*Requirements*
Copy the entries from the line containing "You are a computer-use agent. 886x653 pixels." through the line containing "point(537,68)", swapping "user profile icon" for "account icon" and keeping everything else the same.

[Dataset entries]

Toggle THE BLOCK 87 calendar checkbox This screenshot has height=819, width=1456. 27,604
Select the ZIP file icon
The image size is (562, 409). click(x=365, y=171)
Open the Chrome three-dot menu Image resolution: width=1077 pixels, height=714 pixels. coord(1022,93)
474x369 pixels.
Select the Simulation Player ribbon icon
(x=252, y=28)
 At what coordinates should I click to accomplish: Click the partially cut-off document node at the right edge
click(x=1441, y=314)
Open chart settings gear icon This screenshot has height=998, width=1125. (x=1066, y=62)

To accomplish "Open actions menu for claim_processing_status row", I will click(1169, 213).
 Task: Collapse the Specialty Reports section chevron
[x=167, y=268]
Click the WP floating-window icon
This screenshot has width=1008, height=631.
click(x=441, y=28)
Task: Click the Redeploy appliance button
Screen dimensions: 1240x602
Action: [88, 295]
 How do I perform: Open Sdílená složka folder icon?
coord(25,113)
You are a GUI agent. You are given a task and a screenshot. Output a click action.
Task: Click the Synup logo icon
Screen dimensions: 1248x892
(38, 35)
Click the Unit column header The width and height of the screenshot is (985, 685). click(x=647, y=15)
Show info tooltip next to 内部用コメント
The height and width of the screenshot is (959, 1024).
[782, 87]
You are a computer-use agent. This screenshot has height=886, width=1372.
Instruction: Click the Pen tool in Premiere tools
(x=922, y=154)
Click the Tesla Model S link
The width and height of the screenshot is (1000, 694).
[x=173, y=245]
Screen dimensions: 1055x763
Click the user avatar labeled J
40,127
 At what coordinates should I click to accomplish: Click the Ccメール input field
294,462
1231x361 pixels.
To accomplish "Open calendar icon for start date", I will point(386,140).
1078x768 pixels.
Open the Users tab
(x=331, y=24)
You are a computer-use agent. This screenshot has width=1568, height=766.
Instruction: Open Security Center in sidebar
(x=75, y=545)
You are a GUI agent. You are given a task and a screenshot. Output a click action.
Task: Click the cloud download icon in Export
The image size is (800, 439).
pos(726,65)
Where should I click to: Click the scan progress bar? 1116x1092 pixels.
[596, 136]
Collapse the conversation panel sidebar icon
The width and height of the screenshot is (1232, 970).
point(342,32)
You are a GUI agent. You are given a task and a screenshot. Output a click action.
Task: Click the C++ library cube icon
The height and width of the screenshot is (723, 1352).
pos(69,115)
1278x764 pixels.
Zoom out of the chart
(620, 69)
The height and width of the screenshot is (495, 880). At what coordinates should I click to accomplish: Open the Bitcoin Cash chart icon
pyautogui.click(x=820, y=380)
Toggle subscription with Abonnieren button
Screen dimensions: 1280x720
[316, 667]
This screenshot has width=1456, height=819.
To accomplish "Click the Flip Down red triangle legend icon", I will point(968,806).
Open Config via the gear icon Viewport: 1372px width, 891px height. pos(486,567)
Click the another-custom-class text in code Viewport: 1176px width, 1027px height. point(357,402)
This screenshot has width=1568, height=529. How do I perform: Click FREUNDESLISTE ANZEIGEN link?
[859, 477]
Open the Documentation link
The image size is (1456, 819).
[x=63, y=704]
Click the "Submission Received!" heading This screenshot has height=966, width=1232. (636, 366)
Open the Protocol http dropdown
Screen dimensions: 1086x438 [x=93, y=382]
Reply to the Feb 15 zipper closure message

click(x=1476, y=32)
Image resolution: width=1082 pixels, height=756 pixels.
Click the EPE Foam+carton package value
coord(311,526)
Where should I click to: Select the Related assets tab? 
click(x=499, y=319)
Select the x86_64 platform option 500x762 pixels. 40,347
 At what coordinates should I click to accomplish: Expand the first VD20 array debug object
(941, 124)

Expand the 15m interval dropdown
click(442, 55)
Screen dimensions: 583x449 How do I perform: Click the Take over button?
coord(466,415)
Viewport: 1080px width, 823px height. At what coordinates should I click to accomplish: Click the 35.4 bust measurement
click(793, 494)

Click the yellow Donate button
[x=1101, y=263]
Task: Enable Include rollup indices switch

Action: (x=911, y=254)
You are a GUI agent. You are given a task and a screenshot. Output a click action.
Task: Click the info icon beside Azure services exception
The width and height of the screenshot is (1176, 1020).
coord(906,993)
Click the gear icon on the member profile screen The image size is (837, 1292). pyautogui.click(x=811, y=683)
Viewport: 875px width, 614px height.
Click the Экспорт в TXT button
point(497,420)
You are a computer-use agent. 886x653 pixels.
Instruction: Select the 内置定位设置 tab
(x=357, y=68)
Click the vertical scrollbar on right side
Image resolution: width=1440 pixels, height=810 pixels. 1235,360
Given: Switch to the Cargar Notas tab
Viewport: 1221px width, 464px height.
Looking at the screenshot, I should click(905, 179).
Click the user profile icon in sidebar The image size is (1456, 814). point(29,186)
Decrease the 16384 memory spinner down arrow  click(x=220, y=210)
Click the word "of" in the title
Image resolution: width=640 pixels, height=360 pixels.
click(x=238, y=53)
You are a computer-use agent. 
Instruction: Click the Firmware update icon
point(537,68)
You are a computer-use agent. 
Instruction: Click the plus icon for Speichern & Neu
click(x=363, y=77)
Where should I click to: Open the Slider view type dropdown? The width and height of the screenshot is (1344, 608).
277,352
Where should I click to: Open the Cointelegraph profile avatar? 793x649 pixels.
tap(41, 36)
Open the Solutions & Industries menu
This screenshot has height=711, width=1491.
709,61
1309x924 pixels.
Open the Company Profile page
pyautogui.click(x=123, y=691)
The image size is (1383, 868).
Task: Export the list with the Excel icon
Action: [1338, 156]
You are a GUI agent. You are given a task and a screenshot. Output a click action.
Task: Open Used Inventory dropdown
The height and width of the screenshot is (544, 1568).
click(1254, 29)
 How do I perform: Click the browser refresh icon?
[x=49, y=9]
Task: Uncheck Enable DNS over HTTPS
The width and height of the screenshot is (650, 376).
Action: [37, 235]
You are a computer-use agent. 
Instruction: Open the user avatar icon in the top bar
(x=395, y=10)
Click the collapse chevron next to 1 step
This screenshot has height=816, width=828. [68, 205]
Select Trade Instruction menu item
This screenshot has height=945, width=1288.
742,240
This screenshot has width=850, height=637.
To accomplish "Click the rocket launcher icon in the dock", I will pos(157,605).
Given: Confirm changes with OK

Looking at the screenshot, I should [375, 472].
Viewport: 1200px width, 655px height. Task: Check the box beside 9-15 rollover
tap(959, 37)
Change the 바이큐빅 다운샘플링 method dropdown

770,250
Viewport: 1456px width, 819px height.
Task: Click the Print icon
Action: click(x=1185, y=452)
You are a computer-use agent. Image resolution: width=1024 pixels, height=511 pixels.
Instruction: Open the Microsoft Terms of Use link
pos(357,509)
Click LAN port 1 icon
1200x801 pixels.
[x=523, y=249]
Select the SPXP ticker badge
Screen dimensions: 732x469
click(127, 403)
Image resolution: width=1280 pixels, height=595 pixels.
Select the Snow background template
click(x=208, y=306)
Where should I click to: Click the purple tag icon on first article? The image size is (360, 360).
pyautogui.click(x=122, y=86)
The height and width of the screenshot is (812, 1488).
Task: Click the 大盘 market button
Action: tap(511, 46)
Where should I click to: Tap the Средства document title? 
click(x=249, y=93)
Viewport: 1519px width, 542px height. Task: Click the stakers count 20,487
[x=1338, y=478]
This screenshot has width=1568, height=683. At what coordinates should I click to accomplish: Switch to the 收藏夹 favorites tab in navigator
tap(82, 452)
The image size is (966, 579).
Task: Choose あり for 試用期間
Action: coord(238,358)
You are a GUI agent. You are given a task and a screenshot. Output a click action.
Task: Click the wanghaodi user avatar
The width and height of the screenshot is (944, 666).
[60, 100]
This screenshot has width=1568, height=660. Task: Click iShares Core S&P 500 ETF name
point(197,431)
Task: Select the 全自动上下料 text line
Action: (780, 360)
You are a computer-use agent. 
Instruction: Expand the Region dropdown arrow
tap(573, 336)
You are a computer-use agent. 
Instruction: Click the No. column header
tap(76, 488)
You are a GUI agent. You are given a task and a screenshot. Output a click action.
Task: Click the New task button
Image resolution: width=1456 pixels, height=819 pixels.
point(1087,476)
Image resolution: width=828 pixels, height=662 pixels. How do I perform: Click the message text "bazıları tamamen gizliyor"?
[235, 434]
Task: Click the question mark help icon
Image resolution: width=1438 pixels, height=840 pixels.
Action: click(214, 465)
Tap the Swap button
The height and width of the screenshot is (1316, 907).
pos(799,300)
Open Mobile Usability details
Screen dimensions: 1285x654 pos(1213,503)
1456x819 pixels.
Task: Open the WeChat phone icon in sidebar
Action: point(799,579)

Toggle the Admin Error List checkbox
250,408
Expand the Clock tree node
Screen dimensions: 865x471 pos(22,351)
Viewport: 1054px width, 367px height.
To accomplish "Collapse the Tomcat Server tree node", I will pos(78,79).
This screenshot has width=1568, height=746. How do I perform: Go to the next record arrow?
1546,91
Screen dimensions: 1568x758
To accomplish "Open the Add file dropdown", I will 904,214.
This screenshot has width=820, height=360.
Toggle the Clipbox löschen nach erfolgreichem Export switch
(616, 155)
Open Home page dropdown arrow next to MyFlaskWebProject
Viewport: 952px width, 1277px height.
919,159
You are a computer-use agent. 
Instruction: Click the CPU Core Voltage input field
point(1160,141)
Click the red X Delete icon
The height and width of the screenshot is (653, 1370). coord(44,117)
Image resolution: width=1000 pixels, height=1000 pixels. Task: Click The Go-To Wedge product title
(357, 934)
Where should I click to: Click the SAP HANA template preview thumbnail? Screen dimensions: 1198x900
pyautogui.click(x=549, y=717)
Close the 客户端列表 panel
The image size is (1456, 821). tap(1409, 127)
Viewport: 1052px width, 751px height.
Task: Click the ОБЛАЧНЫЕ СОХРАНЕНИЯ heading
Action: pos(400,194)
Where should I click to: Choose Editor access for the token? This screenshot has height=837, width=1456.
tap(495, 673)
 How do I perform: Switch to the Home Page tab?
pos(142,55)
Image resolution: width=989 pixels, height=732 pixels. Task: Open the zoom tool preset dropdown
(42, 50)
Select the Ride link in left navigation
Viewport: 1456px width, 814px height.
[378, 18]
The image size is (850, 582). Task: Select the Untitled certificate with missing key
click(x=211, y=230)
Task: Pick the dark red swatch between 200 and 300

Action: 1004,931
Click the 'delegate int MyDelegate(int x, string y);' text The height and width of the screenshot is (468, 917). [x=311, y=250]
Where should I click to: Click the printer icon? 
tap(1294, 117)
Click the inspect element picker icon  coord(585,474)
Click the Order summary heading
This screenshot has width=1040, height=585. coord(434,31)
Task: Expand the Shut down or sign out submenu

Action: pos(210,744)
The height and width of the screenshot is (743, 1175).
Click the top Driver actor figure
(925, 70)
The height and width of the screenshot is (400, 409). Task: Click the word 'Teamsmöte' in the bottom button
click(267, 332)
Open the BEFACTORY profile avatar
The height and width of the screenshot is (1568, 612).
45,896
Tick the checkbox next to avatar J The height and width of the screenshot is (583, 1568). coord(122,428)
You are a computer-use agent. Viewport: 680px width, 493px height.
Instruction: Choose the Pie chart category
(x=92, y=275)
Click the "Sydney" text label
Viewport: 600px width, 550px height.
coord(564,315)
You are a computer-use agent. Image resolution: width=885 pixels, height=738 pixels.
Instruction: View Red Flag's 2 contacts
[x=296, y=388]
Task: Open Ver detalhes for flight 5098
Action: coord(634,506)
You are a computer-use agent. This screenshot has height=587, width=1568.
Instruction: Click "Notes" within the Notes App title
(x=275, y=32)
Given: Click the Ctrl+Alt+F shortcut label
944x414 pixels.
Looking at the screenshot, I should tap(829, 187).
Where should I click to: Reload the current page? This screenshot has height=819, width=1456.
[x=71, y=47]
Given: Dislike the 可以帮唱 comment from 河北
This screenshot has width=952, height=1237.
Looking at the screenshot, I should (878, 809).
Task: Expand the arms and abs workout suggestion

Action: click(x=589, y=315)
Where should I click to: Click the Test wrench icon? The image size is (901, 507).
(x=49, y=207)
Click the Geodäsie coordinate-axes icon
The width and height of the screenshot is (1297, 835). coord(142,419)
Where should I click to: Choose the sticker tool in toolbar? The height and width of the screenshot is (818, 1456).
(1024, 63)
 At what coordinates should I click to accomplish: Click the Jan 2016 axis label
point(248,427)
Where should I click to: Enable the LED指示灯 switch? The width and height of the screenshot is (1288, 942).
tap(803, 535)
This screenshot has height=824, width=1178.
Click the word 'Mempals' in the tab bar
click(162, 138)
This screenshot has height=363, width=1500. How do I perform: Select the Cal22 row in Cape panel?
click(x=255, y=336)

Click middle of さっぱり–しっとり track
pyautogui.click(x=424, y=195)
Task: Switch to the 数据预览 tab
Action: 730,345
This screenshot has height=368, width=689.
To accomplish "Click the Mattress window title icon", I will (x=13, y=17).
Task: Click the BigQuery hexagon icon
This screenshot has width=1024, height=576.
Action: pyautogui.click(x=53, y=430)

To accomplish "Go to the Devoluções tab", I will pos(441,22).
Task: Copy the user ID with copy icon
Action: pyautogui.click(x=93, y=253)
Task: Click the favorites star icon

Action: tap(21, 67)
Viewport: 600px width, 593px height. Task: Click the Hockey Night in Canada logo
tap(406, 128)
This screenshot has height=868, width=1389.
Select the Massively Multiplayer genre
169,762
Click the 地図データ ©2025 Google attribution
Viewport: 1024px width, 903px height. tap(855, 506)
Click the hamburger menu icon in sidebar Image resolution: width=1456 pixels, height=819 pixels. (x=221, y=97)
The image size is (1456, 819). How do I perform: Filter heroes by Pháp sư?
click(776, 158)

*Written answer*
You are a computer-use agent. 886x653 pixels.
Instruction: Select the 内置定位设置 tab
(x=357, y=68)
Click the vertical scrollbar on right side
Image resolution: width=1440 pixels, height=810 pixels. 1235,360
Given: Switch to the Cargar Notas tab
Viewport: 1221px width, 464px height.
Looking at the screenshot, I should click(905, 179).
Click the account icon in sidebar The image size is (1456, 814). point(29,186)
Decrease the 16384 memory spinner down arrow  click(x=220, y=210)
Click the word "of" in the title
Image resolution: width=640 pixels, height=360 pixels.
click(x=238, y=53)
You are a computer-use agent. 
Instruction: Click the Firmware update icon
point(537,68)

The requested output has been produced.